* Start INPUT *

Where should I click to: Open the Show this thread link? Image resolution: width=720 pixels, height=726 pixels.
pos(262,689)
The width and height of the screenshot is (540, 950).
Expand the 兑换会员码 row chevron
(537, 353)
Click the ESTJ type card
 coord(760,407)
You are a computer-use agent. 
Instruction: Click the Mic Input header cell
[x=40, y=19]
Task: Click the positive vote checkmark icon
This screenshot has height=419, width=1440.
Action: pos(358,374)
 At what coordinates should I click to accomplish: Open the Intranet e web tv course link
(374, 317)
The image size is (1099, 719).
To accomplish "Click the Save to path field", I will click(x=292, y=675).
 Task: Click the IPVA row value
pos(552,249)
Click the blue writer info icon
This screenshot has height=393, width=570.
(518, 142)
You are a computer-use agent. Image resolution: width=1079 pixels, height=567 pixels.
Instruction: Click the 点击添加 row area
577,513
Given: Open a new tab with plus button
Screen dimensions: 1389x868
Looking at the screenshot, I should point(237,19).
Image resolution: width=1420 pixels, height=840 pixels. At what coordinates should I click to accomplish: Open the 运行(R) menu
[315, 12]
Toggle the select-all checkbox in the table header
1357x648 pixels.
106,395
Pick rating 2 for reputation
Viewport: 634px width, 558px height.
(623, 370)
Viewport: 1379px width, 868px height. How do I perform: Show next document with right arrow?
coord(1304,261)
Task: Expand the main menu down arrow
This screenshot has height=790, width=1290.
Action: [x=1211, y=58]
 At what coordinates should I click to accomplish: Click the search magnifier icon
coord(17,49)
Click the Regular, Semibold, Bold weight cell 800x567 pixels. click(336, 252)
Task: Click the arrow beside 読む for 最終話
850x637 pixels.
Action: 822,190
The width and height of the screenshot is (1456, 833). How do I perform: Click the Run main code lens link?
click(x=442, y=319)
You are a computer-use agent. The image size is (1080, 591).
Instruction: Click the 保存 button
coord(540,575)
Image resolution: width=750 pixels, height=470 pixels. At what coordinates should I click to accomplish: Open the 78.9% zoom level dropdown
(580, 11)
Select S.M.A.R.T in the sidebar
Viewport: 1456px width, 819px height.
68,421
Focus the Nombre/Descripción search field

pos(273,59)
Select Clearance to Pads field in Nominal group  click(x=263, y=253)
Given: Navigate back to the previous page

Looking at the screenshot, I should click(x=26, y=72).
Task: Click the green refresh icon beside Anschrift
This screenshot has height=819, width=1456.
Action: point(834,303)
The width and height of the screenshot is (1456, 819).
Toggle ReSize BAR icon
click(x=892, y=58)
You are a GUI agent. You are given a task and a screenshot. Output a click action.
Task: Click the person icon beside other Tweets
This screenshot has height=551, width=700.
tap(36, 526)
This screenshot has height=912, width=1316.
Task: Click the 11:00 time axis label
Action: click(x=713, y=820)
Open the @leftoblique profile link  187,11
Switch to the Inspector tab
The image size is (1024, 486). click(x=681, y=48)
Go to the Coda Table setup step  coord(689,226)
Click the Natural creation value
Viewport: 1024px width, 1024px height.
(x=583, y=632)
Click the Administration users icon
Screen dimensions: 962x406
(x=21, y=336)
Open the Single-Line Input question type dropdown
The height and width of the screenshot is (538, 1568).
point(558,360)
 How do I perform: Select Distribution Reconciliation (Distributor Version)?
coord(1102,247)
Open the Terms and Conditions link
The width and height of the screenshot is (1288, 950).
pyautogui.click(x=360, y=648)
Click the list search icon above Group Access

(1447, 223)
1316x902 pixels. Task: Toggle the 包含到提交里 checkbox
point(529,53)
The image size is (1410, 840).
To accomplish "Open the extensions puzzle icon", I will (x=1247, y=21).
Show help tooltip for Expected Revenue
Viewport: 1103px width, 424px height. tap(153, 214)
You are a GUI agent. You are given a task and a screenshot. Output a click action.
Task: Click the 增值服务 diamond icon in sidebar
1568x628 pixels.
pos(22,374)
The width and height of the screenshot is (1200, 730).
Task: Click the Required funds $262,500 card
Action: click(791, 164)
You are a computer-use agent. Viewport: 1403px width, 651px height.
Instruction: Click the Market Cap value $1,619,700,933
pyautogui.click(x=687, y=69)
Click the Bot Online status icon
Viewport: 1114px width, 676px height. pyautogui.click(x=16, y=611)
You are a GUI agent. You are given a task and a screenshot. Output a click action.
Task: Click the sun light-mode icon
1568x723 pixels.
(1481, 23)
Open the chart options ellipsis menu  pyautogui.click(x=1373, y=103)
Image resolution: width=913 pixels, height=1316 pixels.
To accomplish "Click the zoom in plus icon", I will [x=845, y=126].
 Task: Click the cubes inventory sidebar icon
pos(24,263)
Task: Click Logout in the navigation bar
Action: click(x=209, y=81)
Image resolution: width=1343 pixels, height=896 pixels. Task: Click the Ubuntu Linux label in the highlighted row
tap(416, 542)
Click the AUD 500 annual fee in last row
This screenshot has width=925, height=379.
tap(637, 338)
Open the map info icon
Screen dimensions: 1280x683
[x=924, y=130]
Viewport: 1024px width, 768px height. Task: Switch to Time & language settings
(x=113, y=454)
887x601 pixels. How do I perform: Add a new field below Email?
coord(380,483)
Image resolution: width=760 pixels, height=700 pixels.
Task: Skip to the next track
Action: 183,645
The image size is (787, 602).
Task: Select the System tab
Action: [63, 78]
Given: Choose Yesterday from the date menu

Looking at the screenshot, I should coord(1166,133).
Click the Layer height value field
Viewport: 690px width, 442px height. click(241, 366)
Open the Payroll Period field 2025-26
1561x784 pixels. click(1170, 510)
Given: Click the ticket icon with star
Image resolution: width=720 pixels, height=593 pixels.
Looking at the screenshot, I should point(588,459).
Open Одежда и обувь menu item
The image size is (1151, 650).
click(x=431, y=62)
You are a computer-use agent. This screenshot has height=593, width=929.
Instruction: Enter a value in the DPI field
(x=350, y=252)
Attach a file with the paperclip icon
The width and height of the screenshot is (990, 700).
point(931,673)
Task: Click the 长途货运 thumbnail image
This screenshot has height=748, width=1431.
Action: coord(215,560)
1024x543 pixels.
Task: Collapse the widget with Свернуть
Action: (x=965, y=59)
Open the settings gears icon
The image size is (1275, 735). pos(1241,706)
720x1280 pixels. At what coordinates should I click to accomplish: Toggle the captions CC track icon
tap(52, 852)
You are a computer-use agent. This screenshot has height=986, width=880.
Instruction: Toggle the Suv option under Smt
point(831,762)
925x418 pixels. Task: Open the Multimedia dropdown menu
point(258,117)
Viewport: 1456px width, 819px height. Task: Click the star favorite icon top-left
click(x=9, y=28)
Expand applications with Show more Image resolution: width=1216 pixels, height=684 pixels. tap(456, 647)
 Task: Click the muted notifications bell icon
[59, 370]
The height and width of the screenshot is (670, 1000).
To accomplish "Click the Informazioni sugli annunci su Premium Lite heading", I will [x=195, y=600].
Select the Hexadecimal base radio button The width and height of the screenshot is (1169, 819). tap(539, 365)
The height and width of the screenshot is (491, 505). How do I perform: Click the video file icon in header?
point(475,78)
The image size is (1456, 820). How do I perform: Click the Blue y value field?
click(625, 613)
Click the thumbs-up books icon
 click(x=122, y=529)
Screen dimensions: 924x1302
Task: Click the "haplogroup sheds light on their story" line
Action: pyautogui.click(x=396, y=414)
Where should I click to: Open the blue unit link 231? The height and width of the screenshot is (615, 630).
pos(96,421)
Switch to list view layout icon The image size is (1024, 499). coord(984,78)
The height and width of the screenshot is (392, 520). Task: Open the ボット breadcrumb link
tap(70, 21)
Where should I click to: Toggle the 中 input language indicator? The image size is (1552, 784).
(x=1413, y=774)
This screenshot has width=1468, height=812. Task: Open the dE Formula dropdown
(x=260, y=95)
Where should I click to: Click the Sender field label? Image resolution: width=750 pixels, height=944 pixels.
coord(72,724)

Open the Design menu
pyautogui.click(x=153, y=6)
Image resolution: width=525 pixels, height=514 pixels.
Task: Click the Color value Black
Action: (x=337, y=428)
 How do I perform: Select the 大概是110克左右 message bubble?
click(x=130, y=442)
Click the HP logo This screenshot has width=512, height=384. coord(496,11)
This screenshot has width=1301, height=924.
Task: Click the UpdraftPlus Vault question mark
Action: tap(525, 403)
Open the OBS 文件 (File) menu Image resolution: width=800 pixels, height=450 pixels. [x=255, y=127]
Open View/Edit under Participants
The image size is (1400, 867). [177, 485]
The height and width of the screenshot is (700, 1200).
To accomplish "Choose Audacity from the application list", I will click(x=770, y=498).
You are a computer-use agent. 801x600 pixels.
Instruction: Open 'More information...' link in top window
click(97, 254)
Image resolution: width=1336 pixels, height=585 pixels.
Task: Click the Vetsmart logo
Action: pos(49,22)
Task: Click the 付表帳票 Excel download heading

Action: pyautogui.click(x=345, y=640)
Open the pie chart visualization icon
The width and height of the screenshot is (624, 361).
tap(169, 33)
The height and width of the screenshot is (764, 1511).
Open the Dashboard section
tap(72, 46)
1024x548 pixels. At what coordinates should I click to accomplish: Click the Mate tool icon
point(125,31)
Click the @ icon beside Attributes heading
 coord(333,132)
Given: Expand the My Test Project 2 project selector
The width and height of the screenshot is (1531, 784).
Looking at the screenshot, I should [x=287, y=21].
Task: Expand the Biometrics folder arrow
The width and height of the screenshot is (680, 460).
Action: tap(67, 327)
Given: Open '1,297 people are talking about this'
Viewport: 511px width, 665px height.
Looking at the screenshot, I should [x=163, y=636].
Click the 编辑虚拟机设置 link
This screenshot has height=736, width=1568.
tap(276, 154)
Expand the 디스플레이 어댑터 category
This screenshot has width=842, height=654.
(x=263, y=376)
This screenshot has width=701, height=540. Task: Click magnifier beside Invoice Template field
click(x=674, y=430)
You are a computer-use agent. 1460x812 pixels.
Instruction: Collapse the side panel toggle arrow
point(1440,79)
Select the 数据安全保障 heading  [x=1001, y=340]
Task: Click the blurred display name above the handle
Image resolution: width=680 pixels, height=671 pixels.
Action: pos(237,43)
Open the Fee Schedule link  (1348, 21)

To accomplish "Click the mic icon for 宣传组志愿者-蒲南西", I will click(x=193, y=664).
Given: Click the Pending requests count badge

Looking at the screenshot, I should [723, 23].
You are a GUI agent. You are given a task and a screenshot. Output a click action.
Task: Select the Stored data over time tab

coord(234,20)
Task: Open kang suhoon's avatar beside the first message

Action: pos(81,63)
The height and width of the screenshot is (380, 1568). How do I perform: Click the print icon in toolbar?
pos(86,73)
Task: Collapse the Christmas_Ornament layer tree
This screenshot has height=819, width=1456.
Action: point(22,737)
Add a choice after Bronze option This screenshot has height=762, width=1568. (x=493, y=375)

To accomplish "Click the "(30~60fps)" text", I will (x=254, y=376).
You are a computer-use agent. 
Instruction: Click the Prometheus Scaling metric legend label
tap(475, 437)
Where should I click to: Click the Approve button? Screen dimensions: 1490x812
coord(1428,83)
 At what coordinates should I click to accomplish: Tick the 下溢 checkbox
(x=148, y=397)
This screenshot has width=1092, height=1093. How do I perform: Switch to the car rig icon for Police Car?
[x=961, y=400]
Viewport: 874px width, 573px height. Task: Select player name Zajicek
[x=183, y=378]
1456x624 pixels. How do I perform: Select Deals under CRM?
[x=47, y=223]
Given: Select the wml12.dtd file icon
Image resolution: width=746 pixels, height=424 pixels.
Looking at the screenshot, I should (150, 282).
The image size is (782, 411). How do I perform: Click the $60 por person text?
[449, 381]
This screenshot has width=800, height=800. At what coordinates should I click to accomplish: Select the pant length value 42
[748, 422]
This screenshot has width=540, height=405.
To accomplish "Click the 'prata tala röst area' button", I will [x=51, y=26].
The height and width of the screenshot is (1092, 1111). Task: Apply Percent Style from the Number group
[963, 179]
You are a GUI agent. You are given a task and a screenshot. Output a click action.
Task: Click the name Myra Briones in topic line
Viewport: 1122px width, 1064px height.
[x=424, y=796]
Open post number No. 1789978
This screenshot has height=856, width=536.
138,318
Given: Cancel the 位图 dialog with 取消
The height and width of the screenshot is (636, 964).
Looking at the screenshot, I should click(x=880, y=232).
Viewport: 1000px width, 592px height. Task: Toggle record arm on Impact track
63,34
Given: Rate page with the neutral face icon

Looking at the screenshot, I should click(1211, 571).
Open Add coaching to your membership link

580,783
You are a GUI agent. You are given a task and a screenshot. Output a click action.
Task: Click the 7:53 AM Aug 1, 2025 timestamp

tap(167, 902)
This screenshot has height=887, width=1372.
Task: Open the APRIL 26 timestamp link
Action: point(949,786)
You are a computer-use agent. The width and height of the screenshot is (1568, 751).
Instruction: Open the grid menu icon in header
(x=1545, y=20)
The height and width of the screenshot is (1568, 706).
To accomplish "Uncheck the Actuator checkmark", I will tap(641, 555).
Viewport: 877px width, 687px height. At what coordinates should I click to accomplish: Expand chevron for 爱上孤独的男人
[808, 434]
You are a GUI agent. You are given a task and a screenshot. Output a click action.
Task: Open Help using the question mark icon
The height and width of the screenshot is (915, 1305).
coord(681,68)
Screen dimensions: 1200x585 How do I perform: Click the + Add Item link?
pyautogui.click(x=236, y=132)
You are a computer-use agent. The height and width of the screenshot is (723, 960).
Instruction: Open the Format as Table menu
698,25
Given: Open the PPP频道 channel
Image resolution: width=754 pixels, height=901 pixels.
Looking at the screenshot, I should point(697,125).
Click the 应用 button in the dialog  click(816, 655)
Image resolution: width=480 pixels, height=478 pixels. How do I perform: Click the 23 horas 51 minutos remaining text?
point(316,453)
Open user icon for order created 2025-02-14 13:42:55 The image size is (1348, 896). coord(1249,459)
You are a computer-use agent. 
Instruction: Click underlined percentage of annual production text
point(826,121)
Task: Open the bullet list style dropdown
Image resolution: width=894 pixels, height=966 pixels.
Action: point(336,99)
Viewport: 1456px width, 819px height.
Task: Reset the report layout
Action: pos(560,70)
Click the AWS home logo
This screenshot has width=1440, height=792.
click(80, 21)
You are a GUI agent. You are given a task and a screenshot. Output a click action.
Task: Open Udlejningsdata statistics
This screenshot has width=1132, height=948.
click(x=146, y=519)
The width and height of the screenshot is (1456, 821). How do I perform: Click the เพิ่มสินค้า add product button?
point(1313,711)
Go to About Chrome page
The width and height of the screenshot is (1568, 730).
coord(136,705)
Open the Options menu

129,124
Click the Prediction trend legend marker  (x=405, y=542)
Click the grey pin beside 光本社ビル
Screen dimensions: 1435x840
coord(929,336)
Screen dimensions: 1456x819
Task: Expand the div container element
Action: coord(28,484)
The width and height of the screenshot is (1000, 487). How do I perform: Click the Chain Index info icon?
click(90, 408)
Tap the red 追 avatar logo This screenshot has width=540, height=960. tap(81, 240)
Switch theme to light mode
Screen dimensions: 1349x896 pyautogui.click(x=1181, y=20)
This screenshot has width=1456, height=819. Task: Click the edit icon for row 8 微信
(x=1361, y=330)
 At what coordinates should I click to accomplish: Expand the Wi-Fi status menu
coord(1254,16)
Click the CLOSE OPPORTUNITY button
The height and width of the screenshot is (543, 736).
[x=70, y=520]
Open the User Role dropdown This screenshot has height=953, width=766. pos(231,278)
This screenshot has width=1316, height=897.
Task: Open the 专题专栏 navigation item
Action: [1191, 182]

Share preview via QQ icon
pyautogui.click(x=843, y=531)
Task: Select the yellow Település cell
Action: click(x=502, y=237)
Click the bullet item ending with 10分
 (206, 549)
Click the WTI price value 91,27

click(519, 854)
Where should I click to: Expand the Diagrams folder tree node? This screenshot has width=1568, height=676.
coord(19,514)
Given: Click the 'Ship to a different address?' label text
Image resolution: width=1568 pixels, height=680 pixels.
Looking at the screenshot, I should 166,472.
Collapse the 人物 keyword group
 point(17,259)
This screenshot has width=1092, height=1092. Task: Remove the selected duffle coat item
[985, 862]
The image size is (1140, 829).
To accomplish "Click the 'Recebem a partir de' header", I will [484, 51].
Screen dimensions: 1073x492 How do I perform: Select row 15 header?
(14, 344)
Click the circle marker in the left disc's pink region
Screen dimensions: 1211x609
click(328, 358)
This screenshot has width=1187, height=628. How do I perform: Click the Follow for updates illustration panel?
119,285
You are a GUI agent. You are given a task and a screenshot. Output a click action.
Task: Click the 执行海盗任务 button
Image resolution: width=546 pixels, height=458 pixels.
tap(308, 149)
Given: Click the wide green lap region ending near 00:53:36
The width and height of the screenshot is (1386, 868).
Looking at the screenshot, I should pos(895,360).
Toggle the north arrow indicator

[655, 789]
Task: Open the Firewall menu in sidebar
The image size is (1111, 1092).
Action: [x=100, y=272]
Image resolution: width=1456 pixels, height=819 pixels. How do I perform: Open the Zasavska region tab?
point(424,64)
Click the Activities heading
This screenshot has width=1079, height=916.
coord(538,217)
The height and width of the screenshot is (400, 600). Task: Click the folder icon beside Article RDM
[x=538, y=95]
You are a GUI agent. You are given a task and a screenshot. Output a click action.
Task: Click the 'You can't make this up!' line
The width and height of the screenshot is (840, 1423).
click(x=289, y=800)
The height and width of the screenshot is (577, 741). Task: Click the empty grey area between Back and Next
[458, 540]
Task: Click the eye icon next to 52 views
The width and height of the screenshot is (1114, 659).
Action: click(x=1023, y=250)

* End INPUT *

Shift every coordinate in the answers by adding 64 to each number, and write out the records again with their requests, starting at the first line of the records and stopping after the line that contains "pos(552,249)".

**TASK ANSWER**
Where should I click to: Open the Show this thread link? Image resolution: width=720 pixels, height=726 pixels.
pos(326,753)
The width and height of the screenshot is (540, 950).
Expand the 兑换会员码 row chevron
(601, 417)
Click the ESTJ type card
 coord(824,471)
You are a computer-use agent. 
Instruction: Click the Mic Input header cell
[x=104, y=83]
Task: Click the positive vote checkmark icon
This screenshot has height=419, width=1440.
Action: pos(422,438)
 At what coordinates should I click to accomplish: Open the Intranet e web tv course link
(438, 381)
The image size is (1099, 719).
To accomplish "Click the Save to path field", I will click(x=356, y=739).
 Task: Click the IPVA row value
pos(616,313)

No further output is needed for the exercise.